Duplicate without alteration the part of the lines that opens with the line containing "In order to click on Contact" and closes with the line containing "at (914, 493).", including both of those lines.

(Records of locating words and elements)

################

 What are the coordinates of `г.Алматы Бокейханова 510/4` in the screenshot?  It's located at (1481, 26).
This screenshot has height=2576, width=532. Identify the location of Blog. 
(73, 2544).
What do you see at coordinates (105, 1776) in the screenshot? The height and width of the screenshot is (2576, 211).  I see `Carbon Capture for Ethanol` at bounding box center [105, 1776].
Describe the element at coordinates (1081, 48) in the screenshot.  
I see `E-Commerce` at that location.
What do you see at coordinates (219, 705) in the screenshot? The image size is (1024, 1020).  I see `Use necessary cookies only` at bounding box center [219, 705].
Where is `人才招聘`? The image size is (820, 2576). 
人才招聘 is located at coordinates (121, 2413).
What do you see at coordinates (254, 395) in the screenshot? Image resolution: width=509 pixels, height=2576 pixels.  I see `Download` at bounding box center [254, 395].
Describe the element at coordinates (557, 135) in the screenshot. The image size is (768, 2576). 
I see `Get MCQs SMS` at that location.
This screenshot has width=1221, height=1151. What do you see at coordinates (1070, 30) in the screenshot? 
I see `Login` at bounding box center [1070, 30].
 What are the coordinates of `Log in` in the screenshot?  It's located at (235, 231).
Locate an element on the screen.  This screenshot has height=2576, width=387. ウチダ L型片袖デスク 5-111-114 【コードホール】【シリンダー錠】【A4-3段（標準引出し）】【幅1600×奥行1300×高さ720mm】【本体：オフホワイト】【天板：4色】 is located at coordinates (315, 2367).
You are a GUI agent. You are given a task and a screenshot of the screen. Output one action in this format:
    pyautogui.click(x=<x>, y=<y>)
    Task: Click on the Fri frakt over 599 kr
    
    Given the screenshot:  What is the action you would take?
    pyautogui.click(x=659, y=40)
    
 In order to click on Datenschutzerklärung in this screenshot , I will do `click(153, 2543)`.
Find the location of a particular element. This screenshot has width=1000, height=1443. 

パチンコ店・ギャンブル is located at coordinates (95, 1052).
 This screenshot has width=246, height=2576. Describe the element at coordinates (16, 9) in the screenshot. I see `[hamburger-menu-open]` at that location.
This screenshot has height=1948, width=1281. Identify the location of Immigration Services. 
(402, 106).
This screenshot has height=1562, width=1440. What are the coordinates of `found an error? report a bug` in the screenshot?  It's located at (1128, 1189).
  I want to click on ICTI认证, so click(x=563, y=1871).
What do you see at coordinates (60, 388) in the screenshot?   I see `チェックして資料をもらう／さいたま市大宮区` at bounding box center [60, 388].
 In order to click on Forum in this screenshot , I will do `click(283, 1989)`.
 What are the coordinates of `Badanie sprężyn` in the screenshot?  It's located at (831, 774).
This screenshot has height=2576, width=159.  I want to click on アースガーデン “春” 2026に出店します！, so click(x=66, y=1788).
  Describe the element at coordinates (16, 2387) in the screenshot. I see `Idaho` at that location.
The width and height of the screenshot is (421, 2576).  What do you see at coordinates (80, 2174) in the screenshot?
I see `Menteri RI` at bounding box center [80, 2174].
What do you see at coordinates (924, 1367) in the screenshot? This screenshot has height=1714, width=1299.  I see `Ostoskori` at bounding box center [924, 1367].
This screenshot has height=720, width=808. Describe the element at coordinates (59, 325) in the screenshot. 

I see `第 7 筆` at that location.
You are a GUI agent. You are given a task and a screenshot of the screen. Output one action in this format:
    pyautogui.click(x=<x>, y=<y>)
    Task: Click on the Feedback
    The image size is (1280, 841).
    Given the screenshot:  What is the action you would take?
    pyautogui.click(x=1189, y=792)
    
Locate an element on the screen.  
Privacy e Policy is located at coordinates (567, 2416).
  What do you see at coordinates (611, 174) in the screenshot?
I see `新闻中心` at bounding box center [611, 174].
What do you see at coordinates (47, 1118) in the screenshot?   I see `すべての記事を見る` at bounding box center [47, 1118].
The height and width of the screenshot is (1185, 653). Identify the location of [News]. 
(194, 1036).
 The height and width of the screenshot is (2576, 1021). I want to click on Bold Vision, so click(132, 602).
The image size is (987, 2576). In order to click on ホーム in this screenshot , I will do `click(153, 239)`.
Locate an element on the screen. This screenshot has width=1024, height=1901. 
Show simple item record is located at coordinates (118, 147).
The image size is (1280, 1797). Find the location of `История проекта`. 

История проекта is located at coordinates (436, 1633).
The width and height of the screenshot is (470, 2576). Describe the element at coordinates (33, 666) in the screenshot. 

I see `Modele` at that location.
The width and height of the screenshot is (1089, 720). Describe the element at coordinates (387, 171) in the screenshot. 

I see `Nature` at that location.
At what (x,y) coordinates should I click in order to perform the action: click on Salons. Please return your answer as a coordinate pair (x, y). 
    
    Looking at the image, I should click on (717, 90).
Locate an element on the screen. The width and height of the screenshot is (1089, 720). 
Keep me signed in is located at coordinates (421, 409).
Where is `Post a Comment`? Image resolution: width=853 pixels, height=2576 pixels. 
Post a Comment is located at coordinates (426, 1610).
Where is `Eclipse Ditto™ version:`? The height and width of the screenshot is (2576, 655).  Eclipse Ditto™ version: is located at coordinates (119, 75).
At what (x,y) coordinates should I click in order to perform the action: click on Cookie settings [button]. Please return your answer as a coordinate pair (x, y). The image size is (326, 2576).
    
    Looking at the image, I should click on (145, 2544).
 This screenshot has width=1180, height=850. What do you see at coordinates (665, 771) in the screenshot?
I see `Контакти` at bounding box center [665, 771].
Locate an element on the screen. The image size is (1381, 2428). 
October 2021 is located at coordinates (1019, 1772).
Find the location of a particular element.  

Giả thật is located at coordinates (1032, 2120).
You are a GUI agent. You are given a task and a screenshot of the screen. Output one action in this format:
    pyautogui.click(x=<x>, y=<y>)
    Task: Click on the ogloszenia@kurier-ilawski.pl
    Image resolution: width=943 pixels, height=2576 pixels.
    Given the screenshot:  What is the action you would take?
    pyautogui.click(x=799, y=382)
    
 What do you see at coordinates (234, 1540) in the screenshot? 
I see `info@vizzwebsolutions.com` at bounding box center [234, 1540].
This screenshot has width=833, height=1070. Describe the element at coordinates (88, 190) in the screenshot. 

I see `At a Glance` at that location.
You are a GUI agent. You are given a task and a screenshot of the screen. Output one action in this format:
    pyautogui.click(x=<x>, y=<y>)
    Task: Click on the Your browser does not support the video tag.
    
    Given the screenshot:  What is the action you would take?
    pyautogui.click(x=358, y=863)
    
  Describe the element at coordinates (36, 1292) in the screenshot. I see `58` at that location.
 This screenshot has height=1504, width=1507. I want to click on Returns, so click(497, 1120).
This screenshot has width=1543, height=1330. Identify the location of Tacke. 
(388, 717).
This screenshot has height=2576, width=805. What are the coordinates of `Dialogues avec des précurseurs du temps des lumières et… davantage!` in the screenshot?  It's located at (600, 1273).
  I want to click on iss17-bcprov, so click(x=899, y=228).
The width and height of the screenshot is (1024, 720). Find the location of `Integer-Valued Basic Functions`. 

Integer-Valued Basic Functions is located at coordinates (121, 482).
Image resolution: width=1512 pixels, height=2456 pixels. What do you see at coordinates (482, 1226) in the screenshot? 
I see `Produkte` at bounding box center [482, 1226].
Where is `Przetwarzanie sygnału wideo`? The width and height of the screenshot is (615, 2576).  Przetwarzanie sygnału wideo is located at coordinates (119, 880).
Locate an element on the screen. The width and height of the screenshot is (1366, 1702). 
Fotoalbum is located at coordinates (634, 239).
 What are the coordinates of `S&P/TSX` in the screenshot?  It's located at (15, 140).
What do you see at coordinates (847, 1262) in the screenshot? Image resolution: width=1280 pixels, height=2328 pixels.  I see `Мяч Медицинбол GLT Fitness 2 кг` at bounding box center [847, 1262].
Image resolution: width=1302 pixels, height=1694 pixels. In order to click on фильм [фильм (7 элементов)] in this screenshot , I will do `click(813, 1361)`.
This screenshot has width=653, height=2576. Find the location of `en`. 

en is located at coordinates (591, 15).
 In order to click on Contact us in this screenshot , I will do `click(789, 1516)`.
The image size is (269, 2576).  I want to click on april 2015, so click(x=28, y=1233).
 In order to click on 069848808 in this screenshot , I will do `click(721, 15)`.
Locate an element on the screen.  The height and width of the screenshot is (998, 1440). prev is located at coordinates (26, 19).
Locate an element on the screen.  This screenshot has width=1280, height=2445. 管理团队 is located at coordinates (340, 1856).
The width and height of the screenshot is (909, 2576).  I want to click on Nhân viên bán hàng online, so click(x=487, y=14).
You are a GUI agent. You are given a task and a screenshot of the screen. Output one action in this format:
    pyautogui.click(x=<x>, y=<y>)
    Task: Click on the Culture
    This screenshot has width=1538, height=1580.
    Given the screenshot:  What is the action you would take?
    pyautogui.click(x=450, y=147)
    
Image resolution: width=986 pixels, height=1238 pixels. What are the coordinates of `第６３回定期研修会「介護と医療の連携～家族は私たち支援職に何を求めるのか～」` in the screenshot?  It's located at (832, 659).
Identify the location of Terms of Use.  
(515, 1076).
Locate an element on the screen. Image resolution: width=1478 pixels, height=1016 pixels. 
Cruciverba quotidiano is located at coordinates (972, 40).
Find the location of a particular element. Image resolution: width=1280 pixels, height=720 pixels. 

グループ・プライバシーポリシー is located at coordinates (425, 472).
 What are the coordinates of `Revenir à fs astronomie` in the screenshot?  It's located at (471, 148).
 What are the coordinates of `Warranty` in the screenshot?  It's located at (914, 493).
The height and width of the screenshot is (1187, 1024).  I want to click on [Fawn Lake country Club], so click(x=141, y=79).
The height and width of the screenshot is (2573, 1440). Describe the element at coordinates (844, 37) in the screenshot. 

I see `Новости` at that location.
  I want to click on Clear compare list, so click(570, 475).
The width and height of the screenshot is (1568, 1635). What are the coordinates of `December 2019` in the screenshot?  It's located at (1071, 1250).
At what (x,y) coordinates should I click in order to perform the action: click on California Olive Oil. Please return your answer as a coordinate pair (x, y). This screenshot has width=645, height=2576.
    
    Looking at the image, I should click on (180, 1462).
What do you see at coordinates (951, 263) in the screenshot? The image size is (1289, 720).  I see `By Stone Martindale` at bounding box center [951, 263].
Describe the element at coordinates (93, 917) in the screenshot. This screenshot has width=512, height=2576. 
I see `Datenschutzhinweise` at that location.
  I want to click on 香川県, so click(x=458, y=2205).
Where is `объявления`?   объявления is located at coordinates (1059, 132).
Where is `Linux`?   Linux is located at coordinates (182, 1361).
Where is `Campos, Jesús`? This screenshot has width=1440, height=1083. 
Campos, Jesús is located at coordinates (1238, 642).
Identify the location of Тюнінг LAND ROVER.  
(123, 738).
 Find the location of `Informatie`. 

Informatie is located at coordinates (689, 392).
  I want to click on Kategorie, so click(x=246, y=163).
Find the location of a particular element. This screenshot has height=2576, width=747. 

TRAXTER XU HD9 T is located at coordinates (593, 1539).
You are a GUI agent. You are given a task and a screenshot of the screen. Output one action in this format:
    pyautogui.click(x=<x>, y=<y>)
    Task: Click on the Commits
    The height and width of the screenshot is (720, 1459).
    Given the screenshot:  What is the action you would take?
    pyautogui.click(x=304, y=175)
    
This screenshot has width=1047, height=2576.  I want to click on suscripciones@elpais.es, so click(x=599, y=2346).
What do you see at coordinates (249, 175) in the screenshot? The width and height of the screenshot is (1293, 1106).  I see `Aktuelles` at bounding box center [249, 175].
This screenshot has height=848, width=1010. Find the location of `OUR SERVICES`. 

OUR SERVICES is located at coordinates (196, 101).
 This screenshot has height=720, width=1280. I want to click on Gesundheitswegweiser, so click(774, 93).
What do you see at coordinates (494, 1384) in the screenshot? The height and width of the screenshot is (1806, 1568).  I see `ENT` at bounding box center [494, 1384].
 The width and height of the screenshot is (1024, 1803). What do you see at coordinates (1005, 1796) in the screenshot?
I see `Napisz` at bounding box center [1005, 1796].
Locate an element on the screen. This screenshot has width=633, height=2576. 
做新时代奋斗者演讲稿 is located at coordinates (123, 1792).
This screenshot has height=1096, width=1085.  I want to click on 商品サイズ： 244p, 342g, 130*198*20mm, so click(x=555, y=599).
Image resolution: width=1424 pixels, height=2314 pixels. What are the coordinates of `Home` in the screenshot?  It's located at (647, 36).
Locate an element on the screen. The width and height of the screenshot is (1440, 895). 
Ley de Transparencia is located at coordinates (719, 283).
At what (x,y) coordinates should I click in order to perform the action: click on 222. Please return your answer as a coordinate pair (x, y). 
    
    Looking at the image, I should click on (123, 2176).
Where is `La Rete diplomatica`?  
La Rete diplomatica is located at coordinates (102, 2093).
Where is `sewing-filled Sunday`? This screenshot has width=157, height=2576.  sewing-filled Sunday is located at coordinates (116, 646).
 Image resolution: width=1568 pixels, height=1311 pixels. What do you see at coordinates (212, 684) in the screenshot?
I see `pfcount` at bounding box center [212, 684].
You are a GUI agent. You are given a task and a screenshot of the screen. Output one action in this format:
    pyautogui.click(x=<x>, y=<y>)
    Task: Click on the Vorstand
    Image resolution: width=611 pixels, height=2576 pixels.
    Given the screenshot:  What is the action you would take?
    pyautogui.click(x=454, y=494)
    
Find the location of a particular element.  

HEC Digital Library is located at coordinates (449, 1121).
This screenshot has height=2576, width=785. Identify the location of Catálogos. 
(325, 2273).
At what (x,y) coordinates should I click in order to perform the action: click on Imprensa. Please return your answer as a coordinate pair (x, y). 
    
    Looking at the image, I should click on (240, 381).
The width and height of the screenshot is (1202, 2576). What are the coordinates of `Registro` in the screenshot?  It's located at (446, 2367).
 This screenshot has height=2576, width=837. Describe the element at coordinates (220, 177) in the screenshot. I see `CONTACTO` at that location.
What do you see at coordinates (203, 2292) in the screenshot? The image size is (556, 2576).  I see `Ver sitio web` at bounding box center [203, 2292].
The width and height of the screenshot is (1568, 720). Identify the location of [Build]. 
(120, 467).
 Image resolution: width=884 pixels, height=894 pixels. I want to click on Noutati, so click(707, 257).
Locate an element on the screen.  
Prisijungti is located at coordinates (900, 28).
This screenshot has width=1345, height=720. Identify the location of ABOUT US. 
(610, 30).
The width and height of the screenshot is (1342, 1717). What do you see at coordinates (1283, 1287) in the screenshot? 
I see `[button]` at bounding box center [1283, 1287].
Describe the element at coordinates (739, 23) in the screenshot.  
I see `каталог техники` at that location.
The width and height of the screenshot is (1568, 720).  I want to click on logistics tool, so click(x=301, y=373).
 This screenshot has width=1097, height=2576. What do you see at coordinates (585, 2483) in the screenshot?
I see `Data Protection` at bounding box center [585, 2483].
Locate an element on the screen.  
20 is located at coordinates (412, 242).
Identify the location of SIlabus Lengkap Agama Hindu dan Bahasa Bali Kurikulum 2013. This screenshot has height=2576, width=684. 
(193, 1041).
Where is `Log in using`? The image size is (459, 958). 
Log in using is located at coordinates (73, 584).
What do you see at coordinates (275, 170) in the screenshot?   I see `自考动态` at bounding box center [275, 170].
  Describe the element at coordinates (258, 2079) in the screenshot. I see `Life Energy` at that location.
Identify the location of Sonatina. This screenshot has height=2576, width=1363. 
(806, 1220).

################

**Result of this task**
 In order to click on Contact us in this screenshot , I will do `click(789, 1516)`.
The image size is (269, 2576).  I want to click on april 2015, so click(x=28, y=1233).
 In order to click on 069848808 in this screenshot , I will do `click(721, 15)`.
Locate an element on the screen.  The height and width of the screenshot is (998, 1440). prev is located at coordinates (26, 19).
Locate an element on the screen.  This screenshot has width=1280, height=2445. 管理团队 is located at coordinates (340, 1856).
The width and height of the screenshot is (909, 2576).  I want to click on Nhân viên bán hàng online, so click(x=487, y=14).
You are a GUI agent. You are given a task and a screenshot of the screen. Output one action in this format:
    pyautogui.click(x=<x>, y=<y>)
    Task: Click on the Culture
    This screenshot has width=1538, height=1580.
    Given the screenshot:  What is the action you would take?
    pyautogui.click(x=450, y=147)
    
Image resolution: width=986 pixels, height=1238 pixels. What are the coordinates of `第６３回定期研修会「介護と医療の連携～家族は私たち支援職に何を求めるのか～」` in the screenshot?  It's located at (832, 659).
Identify the location of Terms of Use.  
(515, 1076).
Locate an element on the screen. Image resolution: width=1478 pixels, height=1016 pixels. 
Cruciverba quotidiano is located at coordinates (972, 40).
Find the location of a particular element. Image resolution: width=1280 pixels, height=720 pixels. 

グループ・プライバシーポリシー is located at coordinates (425, 472).
 What are the coordinates of `Revenir à fs astronomie` in the screenshot?  It's located at (471, 148).
 What are the coordinates of `Warranty` in the screenshot?  It's located at (914, 493).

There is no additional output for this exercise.